Page 59 of Resistance Women


Font Size:

“So do I.” Mildred frowned, pensive. “They rushed him through a disgrace of a trial and sentenced him to eighteen months. The family hopes he’ll be permitted to serve it out at Oranienburg where they can easily visit him, but they’re powerless to prevent him from being moved to Dachau or another camp even farther away.”

Martha nodded, suddenly apprehensive. Was that Rudolf’s doing? Surely he could have freed Natan Weitz if he had chosen to do so.

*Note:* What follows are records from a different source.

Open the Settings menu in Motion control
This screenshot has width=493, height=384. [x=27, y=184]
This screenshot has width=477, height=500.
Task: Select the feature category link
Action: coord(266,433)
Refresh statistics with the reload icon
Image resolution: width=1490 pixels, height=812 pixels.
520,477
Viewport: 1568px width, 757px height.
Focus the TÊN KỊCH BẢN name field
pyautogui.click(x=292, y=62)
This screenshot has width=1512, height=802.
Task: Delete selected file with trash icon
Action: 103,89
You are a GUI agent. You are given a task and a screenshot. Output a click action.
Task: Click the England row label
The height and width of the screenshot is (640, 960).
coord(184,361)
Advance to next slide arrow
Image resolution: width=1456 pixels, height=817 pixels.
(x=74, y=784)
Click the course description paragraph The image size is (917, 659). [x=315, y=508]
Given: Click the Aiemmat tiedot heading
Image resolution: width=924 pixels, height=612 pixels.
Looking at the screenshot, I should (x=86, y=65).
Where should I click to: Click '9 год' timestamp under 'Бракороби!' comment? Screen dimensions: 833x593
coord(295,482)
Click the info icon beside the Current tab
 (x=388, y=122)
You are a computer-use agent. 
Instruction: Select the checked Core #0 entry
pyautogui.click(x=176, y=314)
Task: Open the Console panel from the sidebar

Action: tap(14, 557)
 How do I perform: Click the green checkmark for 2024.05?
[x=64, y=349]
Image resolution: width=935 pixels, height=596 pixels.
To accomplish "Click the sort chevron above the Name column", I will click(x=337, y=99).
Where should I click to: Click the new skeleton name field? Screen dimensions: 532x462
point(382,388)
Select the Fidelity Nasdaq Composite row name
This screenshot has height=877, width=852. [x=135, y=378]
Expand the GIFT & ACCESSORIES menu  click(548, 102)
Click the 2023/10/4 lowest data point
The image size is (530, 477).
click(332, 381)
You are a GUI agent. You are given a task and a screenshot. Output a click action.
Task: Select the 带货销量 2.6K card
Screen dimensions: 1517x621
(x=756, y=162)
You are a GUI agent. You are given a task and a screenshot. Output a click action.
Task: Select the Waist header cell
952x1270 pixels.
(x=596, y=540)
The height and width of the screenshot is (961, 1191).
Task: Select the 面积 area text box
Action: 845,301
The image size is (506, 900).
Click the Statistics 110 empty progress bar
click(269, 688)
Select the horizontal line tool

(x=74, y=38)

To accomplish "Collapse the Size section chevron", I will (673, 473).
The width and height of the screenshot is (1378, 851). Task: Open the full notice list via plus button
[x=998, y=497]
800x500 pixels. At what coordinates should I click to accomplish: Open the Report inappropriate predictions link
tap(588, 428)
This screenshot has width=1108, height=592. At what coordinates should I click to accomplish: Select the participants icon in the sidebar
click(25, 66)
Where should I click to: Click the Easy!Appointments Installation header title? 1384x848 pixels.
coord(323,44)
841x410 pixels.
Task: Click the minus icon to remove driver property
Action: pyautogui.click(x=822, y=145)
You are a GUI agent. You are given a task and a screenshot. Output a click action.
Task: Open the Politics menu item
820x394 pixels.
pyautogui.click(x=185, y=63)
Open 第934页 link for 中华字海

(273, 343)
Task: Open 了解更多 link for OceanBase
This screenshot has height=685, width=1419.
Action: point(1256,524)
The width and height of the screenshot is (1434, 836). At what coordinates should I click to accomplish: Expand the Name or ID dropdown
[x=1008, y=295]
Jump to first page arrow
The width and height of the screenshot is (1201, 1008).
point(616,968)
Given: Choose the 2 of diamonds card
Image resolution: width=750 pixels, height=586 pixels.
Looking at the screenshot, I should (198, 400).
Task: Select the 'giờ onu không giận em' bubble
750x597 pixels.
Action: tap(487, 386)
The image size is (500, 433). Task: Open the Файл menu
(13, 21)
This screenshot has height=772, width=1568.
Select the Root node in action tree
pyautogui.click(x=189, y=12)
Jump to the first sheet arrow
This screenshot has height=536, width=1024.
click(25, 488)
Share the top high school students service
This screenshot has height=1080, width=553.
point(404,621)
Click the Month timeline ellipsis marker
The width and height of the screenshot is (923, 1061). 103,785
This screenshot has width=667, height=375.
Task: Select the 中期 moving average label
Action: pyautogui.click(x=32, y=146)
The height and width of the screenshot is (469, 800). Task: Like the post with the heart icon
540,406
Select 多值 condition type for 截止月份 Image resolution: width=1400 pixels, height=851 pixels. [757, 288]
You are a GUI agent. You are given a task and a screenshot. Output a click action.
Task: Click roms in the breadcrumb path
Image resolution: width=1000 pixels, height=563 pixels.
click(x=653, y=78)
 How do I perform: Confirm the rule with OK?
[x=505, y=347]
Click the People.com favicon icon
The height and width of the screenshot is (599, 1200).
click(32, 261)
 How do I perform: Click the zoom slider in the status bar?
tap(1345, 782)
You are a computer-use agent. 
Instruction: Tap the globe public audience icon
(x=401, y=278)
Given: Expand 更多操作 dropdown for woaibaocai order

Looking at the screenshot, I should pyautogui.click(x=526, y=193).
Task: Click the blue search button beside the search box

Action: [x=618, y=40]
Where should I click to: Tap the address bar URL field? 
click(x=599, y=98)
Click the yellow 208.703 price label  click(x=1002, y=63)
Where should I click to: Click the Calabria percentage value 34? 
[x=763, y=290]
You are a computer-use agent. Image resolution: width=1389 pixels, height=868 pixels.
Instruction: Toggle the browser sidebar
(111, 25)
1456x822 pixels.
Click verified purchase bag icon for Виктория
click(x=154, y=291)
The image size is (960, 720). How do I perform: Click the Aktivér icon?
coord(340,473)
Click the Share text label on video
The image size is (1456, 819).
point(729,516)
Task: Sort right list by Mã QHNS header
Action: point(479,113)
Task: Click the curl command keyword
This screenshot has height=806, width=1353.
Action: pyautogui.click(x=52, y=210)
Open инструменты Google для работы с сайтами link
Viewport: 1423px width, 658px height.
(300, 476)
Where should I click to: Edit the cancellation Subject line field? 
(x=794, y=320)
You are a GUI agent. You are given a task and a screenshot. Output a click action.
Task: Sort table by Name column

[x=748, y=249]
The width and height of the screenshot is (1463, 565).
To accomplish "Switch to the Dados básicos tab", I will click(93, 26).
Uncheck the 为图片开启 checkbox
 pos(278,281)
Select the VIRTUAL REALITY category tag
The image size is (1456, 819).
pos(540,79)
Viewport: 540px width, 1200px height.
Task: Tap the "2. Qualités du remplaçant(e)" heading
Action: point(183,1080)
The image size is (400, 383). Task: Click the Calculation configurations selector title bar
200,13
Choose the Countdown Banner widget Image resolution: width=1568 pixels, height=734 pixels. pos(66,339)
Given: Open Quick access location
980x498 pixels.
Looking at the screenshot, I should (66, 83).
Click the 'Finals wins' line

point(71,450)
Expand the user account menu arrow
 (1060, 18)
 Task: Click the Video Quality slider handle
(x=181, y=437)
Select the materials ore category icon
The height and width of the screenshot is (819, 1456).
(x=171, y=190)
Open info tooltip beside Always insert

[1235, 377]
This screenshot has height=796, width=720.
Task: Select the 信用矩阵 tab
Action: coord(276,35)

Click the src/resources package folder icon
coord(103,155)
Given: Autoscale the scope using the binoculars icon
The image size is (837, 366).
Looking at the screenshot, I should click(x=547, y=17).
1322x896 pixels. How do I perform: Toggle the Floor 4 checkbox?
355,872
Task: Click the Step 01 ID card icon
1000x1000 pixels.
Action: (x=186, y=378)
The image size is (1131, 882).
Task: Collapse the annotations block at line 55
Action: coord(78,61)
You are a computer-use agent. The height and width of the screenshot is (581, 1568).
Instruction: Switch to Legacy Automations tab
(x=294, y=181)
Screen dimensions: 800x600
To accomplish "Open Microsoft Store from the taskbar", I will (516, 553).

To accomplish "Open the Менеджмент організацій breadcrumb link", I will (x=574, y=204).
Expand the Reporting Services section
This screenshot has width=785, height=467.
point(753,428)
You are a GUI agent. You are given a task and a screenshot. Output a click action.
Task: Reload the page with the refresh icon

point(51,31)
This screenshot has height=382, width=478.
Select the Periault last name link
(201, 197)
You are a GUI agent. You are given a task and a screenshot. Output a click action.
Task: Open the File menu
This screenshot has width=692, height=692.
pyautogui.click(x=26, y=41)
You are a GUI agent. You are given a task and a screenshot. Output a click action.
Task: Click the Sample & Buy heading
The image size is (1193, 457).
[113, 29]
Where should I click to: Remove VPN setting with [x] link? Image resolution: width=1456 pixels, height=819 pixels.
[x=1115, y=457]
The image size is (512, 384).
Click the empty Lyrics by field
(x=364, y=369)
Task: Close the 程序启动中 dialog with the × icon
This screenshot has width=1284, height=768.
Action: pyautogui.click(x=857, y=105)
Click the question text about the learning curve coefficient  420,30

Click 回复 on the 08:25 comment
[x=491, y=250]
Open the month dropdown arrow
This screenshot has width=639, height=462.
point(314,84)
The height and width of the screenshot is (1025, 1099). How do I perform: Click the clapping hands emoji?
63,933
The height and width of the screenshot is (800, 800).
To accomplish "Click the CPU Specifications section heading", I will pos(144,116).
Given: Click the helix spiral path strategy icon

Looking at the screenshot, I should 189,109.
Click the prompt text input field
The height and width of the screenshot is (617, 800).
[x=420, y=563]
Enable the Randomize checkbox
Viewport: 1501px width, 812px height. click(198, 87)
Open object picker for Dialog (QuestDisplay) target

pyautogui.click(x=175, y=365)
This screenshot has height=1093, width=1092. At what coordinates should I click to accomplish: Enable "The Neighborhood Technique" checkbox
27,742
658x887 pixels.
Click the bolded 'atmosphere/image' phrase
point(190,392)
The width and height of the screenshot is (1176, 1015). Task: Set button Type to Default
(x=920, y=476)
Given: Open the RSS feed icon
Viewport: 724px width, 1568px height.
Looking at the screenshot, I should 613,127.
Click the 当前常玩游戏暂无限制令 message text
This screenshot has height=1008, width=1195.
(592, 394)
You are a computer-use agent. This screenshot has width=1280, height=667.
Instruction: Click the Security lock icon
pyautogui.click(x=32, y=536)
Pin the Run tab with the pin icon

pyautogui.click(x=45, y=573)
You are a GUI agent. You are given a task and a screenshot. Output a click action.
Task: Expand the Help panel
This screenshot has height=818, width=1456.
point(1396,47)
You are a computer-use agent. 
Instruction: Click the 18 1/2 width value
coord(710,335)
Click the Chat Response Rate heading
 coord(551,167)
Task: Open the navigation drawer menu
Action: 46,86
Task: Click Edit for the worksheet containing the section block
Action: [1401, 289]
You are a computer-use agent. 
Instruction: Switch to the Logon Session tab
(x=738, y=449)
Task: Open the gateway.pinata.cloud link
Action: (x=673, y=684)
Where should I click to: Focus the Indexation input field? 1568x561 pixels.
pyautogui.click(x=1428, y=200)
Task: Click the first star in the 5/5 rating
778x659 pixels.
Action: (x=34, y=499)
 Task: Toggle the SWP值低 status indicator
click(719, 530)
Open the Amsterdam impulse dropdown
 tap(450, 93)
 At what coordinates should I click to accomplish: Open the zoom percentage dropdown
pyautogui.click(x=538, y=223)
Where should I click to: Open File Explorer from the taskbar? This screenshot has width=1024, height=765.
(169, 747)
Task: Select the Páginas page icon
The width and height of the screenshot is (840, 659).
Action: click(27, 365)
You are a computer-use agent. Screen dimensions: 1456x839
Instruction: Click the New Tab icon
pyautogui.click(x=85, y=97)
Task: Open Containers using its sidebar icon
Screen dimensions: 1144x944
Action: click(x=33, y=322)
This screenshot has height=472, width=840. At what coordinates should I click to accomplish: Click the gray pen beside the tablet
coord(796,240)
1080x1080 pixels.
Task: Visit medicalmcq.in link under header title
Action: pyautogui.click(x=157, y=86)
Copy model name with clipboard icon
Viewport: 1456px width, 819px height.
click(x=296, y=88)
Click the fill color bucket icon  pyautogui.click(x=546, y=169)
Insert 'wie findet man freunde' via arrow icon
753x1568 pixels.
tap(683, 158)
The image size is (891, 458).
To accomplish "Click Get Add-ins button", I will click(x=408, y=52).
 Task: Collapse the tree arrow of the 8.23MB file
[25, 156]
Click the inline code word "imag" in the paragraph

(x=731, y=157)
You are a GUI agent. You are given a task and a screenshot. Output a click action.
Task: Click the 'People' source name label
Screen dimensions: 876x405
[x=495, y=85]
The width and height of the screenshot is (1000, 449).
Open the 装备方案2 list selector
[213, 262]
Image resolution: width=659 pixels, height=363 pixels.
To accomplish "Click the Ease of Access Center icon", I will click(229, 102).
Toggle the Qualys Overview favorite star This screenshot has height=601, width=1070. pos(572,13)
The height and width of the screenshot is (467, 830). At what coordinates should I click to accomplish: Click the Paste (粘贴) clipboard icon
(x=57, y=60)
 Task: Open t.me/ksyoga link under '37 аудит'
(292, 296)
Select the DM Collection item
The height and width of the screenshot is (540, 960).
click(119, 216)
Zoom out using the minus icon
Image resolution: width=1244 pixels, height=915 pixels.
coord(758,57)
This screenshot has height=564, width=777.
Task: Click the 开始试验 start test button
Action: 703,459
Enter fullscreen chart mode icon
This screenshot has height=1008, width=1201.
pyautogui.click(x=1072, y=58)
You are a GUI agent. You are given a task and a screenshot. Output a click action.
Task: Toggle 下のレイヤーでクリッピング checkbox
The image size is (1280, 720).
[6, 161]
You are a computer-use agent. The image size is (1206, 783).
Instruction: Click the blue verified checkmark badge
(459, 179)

Was he sending Martha a message, a reminder that he could do so much more for Sara’s brother if only Martha were willing to do more for him?

The weeks passed, and as autumn deepened into winter, Martha saw Boris often and Rudolf not at all, wary of him as she had never been before, thankful for the many kilometers that separated them. She and Boris had begun to discuss marriage more earnestly, and as their intimacy grew, they had become careless about concealing their affection in public. After each slip they vowed to be more discreet, well aware that their affection irritated Boris’s superiors, who wanted him to think of Martha as an asset, not a lover. Seduction was a tool with which Boris was meant to control her. He was not supposed to fall under its spell himself.

In early December, at a luncheon at the Soviet embassy where the vodka flowed freely and lively music and boisterous laughter filled the halls, Boris rose unsteadily to his feet and raised a toast to her, calling her “Martha, my wife.” More than a little tipsy herself, Martha nevertheless noticed the disapproving looks his superiors exchanged, and she quietly warned him to behave himself, hoping he was sober enough to heed her advice.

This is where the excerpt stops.